_WHAT THIS TASK INVOLVES_
Each line containing the string "field" should be copied out of the entries.
═════ RECORDS ═════
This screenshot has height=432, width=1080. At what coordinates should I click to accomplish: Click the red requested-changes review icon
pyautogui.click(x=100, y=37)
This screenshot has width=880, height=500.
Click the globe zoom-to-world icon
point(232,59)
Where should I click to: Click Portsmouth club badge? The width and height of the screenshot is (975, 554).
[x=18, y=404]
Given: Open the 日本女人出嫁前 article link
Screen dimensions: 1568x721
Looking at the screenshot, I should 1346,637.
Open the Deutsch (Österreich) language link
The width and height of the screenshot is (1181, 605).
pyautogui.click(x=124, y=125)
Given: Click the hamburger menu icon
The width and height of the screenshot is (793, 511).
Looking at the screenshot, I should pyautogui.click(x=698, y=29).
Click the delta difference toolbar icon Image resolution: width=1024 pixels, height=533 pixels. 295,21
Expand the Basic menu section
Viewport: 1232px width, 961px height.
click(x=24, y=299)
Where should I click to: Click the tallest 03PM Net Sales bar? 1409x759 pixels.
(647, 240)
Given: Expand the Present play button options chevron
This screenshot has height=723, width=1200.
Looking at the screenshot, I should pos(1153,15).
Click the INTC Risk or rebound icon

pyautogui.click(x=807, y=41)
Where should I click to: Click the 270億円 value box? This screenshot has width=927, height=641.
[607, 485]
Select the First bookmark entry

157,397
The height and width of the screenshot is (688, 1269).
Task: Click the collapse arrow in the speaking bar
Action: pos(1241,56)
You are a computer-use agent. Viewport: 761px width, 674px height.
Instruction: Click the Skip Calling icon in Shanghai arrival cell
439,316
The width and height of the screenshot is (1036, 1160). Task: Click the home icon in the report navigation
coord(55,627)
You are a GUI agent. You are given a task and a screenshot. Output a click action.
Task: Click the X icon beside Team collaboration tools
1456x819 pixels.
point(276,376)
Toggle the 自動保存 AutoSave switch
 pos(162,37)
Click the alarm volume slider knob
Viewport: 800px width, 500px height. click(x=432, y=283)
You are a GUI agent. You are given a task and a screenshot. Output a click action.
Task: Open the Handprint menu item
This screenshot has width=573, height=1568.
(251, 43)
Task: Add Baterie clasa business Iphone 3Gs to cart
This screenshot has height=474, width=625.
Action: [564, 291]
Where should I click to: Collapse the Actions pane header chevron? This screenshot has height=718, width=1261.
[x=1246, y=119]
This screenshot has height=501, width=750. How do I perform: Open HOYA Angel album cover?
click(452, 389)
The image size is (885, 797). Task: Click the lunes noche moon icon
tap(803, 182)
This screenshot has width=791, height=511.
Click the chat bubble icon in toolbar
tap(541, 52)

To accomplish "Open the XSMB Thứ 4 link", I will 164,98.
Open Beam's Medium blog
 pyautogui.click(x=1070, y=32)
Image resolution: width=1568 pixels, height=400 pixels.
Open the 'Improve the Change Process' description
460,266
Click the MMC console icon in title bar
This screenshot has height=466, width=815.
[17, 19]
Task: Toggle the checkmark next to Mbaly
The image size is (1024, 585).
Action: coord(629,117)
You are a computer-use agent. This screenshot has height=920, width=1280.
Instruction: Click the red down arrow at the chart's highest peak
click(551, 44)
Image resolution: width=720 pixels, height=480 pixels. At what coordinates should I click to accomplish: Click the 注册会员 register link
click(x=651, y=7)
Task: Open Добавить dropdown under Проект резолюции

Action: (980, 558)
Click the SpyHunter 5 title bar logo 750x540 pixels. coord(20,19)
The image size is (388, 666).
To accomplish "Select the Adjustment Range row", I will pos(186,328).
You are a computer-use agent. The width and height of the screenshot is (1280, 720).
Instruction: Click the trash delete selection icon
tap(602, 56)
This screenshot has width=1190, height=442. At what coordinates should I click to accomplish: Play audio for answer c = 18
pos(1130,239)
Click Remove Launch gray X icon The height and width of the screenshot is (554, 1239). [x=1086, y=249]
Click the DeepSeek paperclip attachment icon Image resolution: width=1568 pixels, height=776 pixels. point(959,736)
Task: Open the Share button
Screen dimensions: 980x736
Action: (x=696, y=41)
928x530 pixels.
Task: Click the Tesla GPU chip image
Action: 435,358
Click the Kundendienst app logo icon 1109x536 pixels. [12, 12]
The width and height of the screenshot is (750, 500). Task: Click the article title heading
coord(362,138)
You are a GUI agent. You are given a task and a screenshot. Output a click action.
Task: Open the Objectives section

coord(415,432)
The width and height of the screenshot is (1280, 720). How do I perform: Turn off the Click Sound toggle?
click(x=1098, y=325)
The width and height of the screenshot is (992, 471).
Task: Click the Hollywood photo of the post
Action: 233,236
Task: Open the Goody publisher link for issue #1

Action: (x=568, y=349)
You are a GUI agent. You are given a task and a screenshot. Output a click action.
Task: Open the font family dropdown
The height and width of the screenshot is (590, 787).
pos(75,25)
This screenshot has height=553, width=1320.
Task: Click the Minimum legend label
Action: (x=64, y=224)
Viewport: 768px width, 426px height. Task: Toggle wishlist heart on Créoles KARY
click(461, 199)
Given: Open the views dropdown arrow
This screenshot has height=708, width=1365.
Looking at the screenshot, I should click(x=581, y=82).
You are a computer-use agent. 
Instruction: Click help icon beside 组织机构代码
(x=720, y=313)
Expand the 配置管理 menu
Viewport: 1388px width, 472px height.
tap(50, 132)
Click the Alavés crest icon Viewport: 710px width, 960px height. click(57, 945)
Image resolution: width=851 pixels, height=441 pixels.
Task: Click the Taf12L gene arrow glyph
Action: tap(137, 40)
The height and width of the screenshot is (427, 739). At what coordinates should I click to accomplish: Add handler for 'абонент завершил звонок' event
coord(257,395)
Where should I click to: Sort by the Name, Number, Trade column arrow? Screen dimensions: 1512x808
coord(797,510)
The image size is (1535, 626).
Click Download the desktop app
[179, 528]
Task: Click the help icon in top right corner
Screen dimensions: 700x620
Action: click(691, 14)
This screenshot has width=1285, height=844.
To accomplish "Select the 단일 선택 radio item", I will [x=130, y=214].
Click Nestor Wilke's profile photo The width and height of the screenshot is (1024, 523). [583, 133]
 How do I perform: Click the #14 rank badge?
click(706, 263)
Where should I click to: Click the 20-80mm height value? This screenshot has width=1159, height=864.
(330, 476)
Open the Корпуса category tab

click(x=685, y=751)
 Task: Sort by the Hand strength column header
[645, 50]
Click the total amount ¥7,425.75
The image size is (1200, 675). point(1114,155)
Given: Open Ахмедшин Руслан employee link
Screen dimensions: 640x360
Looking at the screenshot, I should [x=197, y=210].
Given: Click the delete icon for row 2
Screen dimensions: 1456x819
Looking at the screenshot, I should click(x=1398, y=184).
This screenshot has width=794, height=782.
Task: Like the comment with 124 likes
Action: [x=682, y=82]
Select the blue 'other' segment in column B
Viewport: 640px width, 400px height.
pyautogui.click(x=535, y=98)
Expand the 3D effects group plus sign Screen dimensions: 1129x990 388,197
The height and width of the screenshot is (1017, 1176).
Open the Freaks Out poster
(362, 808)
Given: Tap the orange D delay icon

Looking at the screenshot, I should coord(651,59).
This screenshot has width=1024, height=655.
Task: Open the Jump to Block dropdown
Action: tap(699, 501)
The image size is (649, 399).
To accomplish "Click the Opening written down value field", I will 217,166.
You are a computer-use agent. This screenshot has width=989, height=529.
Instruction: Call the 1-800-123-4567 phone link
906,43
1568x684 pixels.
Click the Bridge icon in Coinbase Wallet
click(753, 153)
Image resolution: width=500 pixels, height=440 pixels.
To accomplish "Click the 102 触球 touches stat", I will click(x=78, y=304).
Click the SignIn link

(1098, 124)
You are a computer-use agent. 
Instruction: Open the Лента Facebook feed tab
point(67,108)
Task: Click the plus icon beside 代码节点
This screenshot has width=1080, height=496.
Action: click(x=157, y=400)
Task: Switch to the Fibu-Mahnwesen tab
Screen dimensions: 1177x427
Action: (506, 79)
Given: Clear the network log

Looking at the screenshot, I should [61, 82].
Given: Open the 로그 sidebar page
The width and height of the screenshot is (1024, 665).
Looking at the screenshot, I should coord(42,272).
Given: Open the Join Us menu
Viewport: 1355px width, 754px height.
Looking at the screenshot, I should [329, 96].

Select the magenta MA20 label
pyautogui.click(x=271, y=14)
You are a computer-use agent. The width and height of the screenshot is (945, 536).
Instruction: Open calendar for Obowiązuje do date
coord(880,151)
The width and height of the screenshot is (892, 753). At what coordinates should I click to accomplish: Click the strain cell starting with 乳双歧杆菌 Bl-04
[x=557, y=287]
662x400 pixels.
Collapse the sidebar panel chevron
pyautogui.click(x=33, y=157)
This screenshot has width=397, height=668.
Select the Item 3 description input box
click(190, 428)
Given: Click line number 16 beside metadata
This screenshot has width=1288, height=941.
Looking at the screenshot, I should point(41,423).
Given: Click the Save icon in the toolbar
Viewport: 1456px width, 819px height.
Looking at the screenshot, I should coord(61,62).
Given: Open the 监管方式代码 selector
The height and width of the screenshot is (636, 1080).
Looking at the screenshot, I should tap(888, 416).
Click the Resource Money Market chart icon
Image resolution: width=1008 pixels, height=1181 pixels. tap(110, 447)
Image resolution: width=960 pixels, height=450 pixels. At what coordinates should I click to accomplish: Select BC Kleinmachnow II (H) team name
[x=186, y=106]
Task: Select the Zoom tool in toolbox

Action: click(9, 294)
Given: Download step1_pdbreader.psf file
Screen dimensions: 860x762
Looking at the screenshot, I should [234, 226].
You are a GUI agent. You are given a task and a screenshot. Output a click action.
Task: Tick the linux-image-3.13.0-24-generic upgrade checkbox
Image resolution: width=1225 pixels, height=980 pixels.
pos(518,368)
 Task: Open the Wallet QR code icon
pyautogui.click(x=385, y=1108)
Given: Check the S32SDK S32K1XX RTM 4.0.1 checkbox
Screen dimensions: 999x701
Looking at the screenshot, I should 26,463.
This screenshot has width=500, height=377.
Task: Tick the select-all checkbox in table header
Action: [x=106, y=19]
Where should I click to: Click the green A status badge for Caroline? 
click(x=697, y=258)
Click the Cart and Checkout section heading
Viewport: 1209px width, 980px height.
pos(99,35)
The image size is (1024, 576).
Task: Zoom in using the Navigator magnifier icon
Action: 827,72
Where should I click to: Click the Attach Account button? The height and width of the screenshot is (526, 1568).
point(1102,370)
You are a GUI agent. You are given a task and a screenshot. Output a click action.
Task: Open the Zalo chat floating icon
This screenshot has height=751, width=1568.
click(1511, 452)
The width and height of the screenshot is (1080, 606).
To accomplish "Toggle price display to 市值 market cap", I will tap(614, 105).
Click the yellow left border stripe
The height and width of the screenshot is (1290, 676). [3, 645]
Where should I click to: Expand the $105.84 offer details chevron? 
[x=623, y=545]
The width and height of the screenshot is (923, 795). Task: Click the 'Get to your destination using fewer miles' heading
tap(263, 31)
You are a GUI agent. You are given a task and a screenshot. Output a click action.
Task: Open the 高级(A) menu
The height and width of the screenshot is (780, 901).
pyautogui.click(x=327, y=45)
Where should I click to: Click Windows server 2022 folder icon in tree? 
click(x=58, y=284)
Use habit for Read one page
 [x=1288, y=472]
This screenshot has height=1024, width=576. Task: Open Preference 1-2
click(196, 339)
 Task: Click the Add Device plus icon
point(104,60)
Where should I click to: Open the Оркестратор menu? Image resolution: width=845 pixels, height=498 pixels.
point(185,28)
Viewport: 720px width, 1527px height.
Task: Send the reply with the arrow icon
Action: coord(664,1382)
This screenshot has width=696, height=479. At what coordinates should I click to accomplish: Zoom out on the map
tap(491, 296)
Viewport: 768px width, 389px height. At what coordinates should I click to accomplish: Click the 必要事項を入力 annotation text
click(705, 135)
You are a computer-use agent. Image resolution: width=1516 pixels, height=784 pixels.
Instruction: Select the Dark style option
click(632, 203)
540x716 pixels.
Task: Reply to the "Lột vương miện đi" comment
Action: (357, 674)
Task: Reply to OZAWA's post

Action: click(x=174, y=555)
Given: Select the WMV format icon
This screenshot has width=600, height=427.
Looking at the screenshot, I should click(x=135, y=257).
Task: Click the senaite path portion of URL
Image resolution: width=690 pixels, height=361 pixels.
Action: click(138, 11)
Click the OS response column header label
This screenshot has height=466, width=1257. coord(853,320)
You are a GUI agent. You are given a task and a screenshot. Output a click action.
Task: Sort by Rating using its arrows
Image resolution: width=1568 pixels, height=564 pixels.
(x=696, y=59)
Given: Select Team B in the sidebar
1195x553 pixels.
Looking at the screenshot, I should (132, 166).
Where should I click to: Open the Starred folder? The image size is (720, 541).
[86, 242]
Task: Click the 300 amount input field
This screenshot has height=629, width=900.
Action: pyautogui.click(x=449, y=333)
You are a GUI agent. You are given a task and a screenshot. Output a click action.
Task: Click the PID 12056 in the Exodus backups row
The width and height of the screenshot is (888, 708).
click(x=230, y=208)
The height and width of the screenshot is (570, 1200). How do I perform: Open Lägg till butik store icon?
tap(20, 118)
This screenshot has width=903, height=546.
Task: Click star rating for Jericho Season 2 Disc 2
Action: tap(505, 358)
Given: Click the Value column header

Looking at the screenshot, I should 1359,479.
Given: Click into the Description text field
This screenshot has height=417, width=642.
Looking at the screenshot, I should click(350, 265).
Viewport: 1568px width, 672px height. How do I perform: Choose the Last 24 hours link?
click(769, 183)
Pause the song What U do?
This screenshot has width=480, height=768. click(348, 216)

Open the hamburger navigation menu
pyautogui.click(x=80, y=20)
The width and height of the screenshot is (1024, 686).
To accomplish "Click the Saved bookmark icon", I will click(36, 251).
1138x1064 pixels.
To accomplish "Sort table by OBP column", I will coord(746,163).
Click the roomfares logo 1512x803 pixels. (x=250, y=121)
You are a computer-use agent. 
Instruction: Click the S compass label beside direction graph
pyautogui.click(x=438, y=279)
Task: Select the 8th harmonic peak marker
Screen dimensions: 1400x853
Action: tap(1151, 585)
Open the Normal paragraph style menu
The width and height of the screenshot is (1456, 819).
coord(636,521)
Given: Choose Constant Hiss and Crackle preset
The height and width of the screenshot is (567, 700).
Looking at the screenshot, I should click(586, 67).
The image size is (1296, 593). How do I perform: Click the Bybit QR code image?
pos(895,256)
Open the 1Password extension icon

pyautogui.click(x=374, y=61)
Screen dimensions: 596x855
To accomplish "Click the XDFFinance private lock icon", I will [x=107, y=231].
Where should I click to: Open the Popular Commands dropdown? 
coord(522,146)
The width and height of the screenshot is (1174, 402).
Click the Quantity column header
═════
_ANSWER SECTION_
To accomplish "Click the Opening written down value field", I will 217,166.
Task: Click the 300 amount input field
Given: Click into the Description text field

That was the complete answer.